We have one of the very best climates in the world — for about six months of the year. And during those lamentably brief near-perfect periods, dining outdoors is a great way to pass a Southern Nevada evening.

Finding a place to do that, though, can be somewhat of a challenge. Quite a few valley restaurants offer al-fresco dining areas, but a number of them border busy roadways. And while they’re generally gussied up with shade structures, lots of plants and the requisite water feature, the knowledge that traffic and road grime are just out of view kind of puts a damper on the get-out-in-nature feeling.

Which is why dining outdoors in Desert Shores is such a treat, with two restaurants in the neighborhood’s main commercial center — Marche Bacchus and the newer Garfield’s — having expansive terraces on the large lake there.

When we dined at Garfield’s on a recent evening we would have been at risk of losing not only our napkins but probably our food and wine glasses to the crazy wind, so al fresco was out. But since large glass panels allow for a nearly unobstructed view of the lake with its swans and boats, and since those panels are hinged and were positioned to let in just enough of the wind to qualify as a gentle breeze, we had the next best thing.

The menu at Garfield’s is kind of all over the place. While that can be a sign that a restaurant is unsure of its mission, in this case it’s because this is clearly a neighborhood restaurant as well as a destination one, and accordingly goes for wide appeal. And so there is pizza and pasta but also steaks and seafood, tied together with a loose interpretation of what we used to call "continental," which is fitting considering that the restaurant was named for a cricket player who was knighted on the field.

Among the seafood dishes are Today’s Simple Grilled Fish and Today’s Pan Fried Fish, and on the evening of our visit the latter was sand dabs ($27; it’s market-priced, and our waiter gave us the price along with the description). They’re rare in these parts, delicate little fillets best with just a light sauteing, as was the case here. Instead of the tartar sauce mentioned on the menu they were served with a lighter and more suitable fresh salsa, which we still thought a little overwhelming for the little fish. They didn’t quite match up to the right-out-of-the-water sand dabs we’ve had in San Francisco, but they were awfully good, and the lightly sauteed string beans on the side were a fitting minimalist touch.

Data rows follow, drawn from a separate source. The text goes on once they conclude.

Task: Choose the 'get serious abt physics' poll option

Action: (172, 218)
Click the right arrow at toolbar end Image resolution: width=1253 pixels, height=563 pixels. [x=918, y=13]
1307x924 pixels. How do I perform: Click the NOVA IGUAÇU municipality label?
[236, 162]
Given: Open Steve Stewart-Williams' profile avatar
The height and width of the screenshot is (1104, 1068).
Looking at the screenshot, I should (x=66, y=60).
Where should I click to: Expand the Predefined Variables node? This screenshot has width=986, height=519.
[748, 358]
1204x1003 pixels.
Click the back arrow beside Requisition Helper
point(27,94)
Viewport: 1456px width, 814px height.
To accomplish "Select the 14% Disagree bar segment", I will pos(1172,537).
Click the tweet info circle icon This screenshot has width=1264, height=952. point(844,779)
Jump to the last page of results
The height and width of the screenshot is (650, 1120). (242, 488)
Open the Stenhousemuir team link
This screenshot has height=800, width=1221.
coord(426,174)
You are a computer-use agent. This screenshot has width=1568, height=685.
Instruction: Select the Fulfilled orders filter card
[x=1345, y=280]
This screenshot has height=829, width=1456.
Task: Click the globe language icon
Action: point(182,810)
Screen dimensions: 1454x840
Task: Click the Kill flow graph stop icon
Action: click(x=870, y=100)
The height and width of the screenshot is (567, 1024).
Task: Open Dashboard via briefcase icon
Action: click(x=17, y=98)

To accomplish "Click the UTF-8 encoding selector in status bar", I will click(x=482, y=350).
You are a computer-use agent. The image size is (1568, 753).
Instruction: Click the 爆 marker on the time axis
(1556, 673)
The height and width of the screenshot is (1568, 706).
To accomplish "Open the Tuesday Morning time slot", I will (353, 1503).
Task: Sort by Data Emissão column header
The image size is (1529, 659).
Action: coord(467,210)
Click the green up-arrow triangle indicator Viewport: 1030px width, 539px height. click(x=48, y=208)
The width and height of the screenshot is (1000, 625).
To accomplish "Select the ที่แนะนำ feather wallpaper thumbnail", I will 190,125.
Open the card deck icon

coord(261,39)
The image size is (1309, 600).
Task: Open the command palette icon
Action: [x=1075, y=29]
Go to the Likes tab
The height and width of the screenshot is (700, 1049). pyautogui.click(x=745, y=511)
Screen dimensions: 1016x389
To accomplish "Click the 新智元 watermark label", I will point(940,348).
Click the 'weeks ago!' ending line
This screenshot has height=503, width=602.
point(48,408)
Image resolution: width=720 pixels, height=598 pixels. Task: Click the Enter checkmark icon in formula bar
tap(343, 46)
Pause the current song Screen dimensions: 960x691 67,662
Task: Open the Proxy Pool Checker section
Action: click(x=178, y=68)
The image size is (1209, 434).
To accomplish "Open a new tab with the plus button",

A Niman Ranch free-range double pork chop ($31) was moist, full of flavor and quite generously sized. This one comes with a choice of potato, and the garlic mashed, though creamy, were light on the garlic.

We started with a grilled artichoke ($12), which actually turned out to be one and a half grilled artichokes since the plate contained three pretty good-sized halves, blackened on the exterior and succulent inside, though we had to contend with just a bit of grit here and there. A particularly nice touch was the cup of garlic aioli with green garlic, which is milder but still has a clear garlic flavor.

A chocolate souffle ($13) was classic, accented perfectly by a pitcher of creme anglaise in the time-honored yin-and-yang flavor combination. As is usually the case with souffles we had to order this ahead, and after all that artichoke probably wouldn’t have, but we enjoyed it nonetheless.

Service throughout was very good, but it was a slow evening; our waiter said he’d been far busier the evening before, without the barnstorming wind.

Nearly all of our dishes at Garfield’s had a small "but," which I guess comes with the territory of a neighborhood restaurant. But with a setting like this and great, friendly service, those "buts" are easy to overlook.